[[ Task data open ]]

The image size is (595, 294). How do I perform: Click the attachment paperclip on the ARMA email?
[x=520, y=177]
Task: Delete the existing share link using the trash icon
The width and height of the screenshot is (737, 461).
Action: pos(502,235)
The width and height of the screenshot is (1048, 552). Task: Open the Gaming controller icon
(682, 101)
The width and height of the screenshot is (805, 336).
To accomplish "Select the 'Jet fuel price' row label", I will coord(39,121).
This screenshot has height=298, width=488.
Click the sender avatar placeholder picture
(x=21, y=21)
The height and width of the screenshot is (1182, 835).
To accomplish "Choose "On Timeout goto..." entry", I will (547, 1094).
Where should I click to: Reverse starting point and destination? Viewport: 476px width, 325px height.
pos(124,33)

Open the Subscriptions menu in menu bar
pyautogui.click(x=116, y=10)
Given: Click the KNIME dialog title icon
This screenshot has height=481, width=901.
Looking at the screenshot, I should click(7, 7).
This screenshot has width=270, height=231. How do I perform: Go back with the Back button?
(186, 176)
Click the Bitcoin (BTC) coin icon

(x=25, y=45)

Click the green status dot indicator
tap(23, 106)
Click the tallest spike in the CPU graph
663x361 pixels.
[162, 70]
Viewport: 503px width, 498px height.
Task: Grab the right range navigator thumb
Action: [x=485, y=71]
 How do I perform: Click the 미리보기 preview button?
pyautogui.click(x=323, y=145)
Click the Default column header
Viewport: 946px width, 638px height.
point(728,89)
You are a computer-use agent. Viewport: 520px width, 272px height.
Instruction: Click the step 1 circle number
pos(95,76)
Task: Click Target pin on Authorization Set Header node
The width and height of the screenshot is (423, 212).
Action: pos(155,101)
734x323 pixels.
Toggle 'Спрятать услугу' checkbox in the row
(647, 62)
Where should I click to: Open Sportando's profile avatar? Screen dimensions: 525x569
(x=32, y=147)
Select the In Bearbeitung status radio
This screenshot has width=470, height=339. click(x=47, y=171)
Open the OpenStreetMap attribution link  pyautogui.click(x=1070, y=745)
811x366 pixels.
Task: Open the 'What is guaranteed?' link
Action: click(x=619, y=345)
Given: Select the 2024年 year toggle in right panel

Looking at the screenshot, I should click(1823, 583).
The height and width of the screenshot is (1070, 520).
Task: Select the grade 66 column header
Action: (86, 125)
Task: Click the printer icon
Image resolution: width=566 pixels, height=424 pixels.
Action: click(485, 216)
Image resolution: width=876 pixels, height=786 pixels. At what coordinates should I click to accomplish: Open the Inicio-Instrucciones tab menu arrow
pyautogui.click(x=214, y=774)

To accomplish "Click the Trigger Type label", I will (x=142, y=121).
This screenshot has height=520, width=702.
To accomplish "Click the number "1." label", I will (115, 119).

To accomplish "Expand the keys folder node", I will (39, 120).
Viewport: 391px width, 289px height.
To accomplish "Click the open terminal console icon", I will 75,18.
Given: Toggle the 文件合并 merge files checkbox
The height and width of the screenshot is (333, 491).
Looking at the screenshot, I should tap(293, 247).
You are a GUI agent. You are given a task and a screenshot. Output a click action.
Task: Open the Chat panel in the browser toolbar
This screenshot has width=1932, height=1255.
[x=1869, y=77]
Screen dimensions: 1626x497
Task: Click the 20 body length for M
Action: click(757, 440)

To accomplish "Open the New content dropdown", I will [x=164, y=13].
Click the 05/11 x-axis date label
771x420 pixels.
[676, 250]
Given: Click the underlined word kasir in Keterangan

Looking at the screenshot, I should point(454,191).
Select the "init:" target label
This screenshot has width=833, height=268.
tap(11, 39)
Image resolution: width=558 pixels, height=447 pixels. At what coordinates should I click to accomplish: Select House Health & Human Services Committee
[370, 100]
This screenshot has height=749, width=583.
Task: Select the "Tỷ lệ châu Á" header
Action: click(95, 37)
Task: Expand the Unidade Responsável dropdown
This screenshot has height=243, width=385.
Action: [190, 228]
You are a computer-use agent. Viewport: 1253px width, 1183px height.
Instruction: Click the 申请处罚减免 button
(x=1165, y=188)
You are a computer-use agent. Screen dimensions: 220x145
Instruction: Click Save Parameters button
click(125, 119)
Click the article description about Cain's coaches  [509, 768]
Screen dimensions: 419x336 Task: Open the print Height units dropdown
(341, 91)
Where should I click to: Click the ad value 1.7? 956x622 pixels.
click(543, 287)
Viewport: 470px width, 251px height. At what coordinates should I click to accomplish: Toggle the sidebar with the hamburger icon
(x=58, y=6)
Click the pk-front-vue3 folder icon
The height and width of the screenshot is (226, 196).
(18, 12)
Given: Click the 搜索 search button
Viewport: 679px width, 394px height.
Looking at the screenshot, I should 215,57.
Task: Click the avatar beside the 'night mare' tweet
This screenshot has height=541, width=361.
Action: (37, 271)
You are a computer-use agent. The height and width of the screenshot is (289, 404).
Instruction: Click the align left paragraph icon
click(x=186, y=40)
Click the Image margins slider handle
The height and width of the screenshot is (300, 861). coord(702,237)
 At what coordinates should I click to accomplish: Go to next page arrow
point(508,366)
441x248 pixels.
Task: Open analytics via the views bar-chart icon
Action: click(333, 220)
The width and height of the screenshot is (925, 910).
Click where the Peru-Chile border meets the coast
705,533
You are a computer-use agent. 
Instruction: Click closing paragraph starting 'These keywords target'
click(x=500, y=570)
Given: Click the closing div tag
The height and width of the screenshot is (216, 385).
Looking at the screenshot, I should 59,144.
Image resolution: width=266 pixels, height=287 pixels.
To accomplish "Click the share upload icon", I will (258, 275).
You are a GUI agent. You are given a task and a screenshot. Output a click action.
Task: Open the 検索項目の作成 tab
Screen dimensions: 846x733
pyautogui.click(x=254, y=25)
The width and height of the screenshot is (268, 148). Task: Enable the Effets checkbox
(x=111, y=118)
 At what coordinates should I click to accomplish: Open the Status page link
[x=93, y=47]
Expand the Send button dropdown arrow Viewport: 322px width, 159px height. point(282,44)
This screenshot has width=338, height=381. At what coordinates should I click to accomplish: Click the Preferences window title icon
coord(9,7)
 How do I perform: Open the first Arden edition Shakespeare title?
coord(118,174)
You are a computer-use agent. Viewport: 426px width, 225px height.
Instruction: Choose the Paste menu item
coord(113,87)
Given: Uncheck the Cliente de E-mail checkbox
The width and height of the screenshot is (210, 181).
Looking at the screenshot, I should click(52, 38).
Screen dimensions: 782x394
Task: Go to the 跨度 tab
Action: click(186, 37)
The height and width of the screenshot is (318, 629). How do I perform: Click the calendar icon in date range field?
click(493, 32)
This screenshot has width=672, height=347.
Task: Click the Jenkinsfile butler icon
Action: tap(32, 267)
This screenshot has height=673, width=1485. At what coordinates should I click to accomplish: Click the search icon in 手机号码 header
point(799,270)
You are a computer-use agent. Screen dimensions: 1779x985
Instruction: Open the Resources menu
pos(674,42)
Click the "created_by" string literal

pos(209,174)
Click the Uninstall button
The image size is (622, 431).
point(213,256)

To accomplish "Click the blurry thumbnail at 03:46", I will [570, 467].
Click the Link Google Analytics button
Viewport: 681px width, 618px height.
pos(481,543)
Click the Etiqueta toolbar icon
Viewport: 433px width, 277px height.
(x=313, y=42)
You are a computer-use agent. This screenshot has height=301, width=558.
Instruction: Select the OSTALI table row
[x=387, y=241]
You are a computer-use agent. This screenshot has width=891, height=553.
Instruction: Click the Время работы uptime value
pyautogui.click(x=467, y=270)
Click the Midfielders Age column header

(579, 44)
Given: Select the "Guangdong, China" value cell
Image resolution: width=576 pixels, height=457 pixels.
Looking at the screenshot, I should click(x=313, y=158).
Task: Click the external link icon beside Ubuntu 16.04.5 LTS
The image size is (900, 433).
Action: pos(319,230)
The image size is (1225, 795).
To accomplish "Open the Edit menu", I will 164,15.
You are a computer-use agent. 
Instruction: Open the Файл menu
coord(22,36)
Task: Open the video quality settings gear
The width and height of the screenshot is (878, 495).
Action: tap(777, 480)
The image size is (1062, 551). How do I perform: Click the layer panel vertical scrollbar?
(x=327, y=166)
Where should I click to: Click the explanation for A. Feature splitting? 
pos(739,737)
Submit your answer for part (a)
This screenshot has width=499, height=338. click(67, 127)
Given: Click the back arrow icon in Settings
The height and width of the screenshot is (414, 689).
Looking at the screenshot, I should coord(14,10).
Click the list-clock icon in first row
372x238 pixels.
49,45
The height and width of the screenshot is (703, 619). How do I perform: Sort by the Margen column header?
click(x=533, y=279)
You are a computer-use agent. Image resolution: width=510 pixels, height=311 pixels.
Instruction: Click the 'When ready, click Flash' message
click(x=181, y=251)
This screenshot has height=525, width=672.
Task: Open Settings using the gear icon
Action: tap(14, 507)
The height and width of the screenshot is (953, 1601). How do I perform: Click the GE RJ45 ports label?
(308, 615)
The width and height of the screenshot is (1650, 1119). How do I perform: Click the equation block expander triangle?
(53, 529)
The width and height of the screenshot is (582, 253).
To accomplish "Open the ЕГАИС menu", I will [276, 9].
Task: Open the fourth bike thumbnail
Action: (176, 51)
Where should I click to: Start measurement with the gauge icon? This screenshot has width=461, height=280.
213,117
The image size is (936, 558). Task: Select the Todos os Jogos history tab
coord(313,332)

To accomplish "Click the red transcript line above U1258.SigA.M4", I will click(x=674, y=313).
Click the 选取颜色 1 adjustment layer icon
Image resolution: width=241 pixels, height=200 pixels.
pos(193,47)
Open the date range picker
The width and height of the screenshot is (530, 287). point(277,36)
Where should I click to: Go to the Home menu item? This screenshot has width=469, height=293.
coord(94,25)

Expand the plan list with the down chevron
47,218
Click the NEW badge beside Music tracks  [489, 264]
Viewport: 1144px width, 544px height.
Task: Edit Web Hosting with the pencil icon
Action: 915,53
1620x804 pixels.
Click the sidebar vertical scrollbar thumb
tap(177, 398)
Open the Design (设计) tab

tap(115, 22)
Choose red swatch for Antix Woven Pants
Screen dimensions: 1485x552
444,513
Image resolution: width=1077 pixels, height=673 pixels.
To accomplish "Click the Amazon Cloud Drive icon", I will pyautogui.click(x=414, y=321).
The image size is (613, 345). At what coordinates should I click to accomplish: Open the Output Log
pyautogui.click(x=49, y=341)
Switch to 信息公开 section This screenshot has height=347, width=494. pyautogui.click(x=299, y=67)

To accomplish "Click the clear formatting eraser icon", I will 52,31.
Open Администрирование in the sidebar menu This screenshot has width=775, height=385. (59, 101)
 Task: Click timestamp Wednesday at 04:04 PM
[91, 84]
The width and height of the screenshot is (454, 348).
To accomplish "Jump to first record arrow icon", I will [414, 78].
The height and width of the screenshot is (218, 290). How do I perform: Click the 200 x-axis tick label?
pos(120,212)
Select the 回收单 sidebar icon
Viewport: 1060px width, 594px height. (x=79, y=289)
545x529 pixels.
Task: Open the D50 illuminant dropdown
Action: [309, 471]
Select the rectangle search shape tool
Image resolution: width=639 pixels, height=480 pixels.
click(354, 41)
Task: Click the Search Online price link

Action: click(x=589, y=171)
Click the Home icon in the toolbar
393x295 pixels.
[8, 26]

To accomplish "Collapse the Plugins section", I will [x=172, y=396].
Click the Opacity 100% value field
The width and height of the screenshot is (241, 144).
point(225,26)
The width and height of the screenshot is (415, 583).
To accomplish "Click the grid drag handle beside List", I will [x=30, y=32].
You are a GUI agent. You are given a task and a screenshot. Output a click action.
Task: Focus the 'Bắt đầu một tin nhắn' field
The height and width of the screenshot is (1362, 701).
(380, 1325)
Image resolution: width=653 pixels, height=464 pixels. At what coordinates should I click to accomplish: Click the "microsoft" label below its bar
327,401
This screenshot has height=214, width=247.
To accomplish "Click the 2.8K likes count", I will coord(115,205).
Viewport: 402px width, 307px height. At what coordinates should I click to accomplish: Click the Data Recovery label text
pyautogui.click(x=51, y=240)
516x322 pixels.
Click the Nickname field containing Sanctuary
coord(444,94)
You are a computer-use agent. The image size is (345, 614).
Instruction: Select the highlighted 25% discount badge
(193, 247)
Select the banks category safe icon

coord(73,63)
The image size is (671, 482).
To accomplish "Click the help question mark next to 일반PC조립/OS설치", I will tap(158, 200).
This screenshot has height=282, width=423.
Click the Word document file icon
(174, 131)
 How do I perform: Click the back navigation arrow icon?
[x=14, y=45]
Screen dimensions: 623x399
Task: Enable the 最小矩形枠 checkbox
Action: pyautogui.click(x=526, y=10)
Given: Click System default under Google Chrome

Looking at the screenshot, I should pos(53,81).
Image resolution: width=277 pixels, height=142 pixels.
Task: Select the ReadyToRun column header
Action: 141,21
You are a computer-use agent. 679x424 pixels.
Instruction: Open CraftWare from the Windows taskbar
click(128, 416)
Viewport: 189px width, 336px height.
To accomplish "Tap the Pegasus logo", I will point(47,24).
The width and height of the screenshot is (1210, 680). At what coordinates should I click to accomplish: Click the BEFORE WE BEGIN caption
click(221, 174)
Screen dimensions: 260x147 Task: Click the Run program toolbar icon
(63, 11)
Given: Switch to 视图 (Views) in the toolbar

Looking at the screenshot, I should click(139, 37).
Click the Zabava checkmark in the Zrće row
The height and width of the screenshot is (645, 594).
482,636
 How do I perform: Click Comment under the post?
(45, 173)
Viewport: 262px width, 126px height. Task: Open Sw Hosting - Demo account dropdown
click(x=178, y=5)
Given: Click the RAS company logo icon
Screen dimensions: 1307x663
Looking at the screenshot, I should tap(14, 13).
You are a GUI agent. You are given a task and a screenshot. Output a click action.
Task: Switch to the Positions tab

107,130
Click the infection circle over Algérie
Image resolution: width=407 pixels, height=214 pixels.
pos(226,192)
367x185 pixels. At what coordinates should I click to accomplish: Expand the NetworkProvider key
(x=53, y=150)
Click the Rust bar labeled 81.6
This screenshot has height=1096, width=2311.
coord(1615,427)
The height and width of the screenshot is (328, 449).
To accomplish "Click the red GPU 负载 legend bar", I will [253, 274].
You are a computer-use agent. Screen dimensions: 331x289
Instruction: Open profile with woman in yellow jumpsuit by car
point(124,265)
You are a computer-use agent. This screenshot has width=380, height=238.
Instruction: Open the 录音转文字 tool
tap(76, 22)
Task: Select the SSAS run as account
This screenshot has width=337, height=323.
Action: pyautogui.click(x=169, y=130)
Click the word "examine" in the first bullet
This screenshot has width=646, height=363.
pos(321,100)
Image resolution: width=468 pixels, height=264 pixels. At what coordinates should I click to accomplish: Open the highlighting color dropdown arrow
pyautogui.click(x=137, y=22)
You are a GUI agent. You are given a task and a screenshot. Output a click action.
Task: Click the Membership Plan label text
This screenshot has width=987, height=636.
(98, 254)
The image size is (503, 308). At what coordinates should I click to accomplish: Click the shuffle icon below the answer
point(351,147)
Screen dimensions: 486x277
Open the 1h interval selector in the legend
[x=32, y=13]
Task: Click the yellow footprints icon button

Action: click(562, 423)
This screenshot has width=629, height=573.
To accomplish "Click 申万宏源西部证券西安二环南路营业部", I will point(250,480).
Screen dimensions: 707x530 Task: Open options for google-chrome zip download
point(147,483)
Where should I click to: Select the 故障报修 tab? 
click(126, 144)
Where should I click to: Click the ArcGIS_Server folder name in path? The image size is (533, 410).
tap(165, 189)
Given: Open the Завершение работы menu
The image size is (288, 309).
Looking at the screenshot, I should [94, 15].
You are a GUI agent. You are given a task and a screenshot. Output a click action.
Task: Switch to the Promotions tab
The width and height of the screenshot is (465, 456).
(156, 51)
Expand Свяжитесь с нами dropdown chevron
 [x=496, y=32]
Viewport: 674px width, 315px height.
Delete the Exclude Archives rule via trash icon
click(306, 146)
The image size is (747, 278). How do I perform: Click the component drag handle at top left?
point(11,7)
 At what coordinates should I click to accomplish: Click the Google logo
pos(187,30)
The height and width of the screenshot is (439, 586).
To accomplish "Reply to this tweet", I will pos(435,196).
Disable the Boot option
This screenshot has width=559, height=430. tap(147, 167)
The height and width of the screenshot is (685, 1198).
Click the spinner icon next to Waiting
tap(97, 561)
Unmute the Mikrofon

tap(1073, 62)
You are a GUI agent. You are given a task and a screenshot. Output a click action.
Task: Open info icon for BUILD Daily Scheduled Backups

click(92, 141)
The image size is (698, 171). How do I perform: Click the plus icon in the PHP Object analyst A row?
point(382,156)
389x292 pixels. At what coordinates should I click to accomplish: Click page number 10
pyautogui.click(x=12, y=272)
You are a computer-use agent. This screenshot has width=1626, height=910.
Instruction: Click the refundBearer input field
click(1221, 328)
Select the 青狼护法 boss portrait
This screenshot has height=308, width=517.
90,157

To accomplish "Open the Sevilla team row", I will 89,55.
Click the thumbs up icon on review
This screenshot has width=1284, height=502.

[[ Task data closed ]]

What is needed - Going back over the entries above, copy word for word every line from the one that has "Instruction: Click Save Parameters button" on through the one that has "Expand the Send".

Solution to this task -
Instruction: Click Save Parameters button
click(125, 119)
Click the article description about Cain's coaches  [509, 768]
Screen dimensions: 419x336 Task: Open the print Height units dropdown
(341, 91)
Where should I click to: Click the ad value 1.7? 956x622 pixels.
click(543, 287)
Viewport: 470px width, 251px height. At what coordinates should I click to accomplish: Toggle the sidebar with the hamburger icon
(x=58, y=6)
Click the pk-front-vue3 folder icon
The height and width of the screenshot is (226, 196).
(18, 12)
Given: Click the 搜索 search button
Viewport: 679px width, 394px height.
Looking at the screenshot, I should 215,57.
Task: Click the avatar beside the 'night mare' tweet
This screenshot has height=541, width=361.
Action: (37, 271)
You are a computer-use agent. The height and width of the screenshot is (289, 404).
Instruction: Click the align left paragraph icon
click(x=186, y=40)
Click the Image margins slider handle
The height and width of the screenshot is (300, 861). coord(702,237)
 At what coordinates should I click to accomplish: Go to next page arrow
point(508,366)
441x248 pixels.
Task: Open analytics via the views bar-chart icon
Action: click(333, 220)
The width and height of the screenshot is (925, 910).
Click where the Peru-Chile border meets the coast
705,533
You are a computer-use agent. 
Instruction: Click closing paragraph starting 'These keywords target'
click(x=500, y=570)
Given: Click the closing div tag
The height and width of the screenshot is (216, 385).
Looking at the screenshot, I should 59,144.
Image resolution: width=266 pixels, height=287 pixels.
To accomplish "Click the share upload icon", I will (258, 275).
You are a GUI agent. You are given a task and a screenshot. Output a click action.
Task: Open the 検索項目の作成 tab
Screen dimensions: 846x733
pyautogui.click(x=254, y=25)
The width and height of the screenshot is (268, 148). Task: Enable the Effets checkbox
(x=111, y=118)
 At what coordinates should I click to accomplish: Open the Status page link
[x=93, y=47]
Expand the Send button dropdown arrow Viewport: 322px width, 159px height. point(282,44)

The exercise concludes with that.